# Start of Supplied data
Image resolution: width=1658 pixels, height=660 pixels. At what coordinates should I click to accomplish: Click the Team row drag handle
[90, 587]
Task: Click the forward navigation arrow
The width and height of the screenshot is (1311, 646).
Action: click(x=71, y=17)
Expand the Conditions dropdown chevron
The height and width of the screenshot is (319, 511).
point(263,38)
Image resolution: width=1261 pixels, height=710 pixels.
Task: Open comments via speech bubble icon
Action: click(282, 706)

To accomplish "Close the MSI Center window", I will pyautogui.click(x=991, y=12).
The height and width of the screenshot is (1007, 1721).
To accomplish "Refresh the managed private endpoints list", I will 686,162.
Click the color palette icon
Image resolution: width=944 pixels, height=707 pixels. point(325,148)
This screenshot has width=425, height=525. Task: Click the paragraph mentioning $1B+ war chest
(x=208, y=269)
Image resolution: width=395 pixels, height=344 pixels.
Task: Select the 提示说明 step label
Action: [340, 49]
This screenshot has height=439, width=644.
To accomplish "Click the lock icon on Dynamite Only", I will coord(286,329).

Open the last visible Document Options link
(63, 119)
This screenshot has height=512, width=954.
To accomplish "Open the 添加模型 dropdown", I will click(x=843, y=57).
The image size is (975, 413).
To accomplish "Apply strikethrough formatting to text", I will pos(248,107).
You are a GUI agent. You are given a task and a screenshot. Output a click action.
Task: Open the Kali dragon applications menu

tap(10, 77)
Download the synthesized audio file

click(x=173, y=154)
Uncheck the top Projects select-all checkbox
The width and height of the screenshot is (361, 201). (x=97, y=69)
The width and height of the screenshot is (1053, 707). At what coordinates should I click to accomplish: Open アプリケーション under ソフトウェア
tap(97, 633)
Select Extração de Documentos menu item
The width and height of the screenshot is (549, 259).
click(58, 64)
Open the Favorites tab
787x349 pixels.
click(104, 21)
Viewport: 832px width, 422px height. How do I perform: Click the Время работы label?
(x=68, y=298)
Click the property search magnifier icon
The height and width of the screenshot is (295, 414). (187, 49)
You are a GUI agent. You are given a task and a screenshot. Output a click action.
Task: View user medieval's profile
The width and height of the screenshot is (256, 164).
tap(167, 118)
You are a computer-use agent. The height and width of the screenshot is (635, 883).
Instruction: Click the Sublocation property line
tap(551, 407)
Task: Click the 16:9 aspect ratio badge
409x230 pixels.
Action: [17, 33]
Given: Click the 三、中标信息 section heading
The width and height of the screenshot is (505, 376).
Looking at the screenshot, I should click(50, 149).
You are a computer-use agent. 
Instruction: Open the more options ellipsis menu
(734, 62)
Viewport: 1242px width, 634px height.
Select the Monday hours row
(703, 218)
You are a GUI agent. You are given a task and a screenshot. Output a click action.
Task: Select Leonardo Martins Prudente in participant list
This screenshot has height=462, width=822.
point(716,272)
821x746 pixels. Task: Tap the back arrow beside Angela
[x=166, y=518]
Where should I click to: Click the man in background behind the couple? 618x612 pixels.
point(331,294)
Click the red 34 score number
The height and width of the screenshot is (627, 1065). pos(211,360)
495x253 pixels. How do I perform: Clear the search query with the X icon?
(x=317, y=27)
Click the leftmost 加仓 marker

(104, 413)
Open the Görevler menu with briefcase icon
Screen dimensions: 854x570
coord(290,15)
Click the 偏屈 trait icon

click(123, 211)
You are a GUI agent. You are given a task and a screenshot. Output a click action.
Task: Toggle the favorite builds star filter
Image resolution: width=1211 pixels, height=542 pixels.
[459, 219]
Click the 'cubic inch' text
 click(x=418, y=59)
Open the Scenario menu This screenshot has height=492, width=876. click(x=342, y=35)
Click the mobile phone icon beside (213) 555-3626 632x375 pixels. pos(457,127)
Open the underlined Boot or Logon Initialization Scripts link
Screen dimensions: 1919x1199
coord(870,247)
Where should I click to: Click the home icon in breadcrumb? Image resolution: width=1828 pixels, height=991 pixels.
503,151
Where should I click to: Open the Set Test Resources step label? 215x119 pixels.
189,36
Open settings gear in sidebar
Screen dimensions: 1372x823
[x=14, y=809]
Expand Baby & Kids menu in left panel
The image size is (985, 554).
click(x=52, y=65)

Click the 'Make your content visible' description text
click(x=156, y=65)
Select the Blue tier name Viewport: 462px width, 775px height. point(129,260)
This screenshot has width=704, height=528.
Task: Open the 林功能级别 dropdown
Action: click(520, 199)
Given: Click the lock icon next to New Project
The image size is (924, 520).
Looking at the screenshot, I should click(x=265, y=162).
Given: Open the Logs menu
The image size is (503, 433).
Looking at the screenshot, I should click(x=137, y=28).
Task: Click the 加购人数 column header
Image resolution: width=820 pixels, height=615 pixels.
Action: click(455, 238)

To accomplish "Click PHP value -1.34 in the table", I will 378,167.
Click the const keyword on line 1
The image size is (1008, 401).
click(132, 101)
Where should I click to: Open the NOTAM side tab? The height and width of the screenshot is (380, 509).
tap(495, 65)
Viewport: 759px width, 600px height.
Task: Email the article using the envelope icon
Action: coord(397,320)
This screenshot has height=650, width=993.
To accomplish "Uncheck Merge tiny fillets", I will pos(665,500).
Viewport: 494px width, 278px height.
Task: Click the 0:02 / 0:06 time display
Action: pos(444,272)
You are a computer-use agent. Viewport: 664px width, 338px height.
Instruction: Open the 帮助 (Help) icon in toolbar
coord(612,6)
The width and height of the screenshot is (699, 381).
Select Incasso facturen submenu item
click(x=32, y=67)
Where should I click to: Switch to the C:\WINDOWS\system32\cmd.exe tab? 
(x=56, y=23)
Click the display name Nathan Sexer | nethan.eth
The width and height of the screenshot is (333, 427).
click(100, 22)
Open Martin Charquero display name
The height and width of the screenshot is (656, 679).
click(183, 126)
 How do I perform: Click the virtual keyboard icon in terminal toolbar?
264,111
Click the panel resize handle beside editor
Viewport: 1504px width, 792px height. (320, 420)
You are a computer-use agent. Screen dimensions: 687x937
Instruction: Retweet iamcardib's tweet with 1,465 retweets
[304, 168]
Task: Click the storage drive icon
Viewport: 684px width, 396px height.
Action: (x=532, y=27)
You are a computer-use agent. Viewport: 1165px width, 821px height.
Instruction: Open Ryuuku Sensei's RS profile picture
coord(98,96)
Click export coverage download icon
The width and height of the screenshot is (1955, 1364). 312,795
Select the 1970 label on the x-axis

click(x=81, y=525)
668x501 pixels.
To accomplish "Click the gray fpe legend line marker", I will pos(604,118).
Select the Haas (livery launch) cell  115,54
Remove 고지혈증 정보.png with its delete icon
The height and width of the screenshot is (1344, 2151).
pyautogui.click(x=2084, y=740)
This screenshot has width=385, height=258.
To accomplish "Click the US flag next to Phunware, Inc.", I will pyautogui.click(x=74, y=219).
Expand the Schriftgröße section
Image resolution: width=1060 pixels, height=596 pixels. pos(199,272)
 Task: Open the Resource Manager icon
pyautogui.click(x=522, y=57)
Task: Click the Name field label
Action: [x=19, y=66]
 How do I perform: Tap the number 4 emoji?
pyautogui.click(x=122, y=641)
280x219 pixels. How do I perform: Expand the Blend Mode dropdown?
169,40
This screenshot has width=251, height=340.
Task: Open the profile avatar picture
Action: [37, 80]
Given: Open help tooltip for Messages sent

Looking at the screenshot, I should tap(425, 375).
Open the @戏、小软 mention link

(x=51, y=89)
# End of Supplied data
→ **To be done**
Arrange the part of the listing that opens with the line containing "Select the 1970 label on the x-axis" and closes with the line containing "pyautogui.click(x=2084, y=740)" as a Markdown table with the columns Row and Line. Number each row, include only that part, and leave out blank lines.

→ **Completed exercise**
| Row | Line |
|---|---|
| 1 | Select the 1970 label on the x-axis |
| 2 | click(x=81, y=525) |
| 3 | 668x501 pixels. |
| 4 | To accomplish "Click the gray fpe legend line marker", I will pos(604,118). |
| 5 | Select the Haas (livery launch) cell  115,54 |
| 6 | Remove 고지혈증 정보.png with its delete icon |
| 7 | The height and width of the screenshot is (1344, 2151). |
| 8 | pyautogui.click(x=2084, y=740) |